# [EXERCISE AIM]
Taking each line of the material below in turn, count those containing the string "options". Provide the number alone.

# [SOURCE MATERIAL]

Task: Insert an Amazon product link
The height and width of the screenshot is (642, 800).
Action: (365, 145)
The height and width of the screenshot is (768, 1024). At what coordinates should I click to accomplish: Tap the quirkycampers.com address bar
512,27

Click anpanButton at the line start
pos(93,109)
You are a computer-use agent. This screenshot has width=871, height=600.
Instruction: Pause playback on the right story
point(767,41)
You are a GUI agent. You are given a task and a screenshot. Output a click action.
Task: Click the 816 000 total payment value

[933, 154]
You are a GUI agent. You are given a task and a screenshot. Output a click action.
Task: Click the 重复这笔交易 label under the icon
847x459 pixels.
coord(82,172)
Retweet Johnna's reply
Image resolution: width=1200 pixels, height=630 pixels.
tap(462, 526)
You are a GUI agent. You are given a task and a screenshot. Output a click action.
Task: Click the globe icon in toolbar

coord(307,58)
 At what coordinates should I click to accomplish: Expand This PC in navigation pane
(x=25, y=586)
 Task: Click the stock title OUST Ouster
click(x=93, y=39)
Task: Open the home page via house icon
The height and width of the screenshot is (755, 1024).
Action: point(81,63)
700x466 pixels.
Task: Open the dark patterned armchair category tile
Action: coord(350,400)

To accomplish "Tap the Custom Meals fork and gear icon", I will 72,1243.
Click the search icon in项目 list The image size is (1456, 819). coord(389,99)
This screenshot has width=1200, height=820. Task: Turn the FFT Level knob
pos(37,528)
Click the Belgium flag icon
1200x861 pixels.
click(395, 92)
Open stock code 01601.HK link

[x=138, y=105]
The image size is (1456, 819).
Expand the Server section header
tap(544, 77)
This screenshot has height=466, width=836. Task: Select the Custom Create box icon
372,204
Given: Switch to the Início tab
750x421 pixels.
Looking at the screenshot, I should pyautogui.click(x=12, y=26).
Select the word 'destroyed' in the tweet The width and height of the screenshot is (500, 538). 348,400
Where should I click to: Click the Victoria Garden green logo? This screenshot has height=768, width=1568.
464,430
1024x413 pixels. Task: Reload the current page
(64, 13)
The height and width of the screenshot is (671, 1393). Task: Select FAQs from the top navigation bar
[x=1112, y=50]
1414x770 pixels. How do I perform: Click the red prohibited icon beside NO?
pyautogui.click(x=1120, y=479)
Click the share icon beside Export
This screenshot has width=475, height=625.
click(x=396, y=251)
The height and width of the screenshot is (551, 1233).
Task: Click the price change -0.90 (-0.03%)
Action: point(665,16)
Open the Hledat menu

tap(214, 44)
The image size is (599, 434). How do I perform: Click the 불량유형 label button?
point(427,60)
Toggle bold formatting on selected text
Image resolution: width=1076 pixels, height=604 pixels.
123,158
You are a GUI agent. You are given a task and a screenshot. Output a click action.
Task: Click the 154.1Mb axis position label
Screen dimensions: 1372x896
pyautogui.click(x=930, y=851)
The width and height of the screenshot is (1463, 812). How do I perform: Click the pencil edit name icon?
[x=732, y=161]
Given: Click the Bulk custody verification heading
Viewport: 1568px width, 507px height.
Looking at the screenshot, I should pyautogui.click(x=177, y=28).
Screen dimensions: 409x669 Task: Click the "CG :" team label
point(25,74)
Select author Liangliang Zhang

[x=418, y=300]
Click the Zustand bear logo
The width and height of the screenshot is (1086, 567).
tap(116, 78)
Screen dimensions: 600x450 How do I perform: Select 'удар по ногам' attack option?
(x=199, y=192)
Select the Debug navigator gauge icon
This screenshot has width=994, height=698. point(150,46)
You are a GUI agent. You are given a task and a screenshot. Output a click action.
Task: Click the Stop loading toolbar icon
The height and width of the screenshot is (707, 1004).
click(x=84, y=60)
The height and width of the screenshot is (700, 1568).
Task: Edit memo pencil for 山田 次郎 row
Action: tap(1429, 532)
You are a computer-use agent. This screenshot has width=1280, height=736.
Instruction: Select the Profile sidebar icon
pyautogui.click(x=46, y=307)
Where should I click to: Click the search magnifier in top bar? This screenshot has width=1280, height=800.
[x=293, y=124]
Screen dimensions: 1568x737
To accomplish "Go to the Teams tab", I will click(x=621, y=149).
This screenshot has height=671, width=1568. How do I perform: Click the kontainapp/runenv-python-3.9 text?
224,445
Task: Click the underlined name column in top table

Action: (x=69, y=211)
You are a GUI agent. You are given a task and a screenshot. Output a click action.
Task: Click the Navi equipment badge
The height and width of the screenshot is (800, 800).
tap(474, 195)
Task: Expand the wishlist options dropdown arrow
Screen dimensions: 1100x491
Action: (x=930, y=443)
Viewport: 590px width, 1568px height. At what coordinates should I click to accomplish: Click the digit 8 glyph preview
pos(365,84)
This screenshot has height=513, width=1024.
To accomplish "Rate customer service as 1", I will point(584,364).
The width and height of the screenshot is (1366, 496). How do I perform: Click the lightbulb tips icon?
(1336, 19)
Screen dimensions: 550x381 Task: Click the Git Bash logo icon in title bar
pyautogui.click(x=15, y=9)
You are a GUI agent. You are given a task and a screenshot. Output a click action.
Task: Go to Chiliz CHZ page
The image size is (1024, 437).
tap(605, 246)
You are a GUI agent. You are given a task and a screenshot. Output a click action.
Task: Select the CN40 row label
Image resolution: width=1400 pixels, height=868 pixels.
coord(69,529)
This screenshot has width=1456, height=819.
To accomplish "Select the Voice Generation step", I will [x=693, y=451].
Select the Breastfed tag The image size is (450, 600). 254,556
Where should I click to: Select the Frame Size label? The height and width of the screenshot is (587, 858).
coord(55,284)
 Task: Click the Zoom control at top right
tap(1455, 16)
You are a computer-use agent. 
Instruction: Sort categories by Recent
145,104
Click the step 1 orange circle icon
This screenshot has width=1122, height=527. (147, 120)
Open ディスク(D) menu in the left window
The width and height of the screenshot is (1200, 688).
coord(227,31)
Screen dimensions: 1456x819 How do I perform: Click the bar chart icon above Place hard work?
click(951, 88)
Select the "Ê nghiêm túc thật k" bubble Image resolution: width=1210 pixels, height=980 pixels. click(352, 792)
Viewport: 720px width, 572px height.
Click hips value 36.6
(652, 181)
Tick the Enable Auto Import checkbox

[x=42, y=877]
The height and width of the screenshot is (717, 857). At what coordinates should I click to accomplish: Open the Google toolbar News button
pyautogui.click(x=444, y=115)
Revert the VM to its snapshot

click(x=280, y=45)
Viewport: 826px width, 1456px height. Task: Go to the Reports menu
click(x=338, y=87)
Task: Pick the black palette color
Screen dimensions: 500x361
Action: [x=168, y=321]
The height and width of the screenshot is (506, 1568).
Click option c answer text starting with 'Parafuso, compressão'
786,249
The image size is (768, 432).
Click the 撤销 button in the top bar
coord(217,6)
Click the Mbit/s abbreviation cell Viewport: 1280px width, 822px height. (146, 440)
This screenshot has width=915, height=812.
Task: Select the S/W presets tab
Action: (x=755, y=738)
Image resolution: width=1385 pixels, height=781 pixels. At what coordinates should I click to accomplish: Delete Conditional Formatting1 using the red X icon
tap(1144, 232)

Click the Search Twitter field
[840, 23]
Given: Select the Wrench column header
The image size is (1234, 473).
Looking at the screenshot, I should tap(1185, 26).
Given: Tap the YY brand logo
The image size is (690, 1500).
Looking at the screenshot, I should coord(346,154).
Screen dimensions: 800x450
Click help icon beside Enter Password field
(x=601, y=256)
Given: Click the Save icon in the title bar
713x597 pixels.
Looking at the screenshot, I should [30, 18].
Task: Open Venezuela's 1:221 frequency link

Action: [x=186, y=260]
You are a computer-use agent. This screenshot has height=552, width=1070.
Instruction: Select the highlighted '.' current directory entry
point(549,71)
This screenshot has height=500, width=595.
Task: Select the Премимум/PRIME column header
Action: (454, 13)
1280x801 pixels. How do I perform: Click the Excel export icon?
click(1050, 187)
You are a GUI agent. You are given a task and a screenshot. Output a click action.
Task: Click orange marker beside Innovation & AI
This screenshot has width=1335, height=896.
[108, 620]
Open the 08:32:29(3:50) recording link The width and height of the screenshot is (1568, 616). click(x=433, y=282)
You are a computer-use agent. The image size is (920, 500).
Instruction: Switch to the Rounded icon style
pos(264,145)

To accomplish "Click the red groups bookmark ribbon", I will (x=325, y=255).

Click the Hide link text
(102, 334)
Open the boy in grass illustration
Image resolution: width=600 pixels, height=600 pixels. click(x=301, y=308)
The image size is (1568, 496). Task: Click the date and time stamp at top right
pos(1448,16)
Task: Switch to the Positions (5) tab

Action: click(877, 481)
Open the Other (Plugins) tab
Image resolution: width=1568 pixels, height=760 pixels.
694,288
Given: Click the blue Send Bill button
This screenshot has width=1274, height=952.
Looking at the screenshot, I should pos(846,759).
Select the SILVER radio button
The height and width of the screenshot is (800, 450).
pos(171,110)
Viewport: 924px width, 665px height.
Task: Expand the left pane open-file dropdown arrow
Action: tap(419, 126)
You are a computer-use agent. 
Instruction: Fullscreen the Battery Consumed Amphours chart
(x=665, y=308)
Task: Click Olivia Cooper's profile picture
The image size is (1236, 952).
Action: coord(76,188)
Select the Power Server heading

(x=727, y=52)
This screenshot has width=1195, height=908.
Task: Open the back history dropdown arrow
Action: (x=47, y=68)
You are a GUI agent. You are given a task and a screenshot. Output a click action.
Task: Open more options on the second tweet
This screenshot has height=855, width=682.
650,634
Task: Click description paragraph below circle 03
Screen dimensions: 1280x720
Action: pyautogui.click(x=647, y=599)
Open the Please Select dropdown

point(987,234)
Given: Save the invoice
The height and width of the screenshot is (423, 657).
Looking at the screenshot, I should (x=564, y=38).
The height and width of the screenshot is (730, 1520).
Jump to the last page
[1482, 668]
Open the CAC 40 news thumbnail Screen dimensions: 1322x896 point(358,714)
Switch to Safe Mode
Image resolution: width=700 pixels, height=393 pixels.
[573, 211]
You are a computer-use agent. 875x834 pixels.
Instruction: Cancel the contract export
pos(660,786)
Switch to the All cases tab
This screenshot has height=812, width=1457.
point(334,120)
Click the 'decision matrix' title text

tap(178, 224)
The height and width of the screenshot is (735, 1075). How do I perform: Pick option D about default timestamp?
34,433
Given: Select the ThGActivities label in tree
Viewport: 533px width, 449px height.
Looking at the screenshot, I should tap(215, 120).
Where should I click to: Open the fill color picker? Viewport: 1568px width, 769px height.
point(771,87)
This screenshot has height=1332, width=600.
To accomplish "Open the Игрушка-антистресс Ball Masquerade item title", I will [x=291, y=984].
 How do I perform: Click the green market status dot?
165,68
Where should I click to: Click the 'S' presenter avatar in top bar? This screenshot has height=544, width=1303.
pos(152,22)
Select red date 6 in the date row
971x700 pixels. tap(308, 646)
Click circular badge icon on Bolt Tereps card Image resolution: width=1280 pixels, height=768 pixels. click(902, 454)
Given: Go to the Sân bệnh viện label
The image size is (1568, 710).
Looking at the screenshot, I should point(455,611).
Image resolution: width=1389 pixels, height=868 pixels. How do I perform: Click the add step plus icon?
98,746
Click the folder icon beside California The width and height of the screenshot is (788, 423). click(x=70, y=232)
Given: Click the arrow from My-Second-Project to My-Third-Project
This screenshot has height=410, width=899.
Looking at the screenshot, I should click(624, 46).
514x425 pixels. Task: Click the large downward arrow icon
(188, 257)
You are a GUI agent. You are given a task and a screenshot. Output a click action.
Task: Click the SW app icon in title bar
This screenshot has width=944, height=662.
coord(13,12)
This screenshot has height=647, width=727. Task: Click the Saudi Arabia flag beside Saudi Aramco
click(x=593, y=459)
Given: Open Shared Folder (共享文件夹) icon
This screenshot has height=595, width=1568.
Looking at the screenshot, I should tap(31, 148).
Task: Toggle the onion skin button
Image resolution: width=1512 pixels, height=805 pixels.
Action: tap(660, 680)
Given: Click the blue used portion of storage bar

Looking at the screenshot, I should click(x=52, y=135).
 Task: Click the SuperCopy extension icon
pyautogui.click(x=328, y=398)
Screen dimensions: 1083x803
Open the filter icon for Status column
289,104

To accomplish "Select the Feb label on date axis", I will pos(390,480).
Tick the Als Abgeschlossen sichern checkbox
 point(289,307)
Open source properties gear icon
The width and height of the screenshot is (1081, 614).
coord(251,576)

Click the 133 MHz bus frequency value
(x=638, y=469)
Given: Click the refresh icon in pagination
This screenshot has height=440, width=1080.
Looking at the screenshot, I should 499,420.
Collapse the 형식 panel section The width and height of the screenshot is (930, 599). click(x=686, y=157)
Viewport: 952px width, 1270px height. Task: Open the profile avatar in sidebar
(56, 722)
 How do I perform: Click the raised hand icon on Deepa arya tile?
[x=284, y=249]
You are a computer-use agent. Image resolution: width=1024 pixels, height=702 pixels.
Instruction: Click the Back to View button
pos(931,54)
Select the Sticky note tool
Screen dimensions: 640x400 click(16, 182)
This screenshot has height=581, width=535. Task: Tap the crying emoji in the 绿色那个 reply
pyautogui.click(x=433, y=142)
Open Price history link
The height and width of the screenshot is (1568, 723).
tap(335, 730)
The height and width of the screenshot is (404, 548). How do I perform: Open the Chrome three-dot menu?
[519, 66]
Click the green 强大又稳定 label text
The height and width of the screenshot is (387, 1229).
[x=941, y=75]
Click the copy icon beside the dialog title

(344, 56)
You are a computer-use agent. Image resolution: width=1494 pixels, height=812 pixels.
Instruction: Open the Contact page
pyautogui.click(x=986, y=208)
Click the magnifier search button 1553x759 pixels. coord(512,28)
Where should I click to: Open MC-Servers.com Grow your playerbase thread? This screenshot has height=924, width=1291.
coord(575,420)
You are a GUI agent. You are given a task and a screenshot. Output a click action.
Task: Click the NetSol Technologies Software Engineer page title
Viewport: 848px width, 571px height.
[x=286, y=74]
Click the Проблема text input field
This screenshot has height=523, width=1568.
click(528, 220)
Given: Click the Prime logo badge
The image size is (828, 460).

# [RESPONSE AREA]
2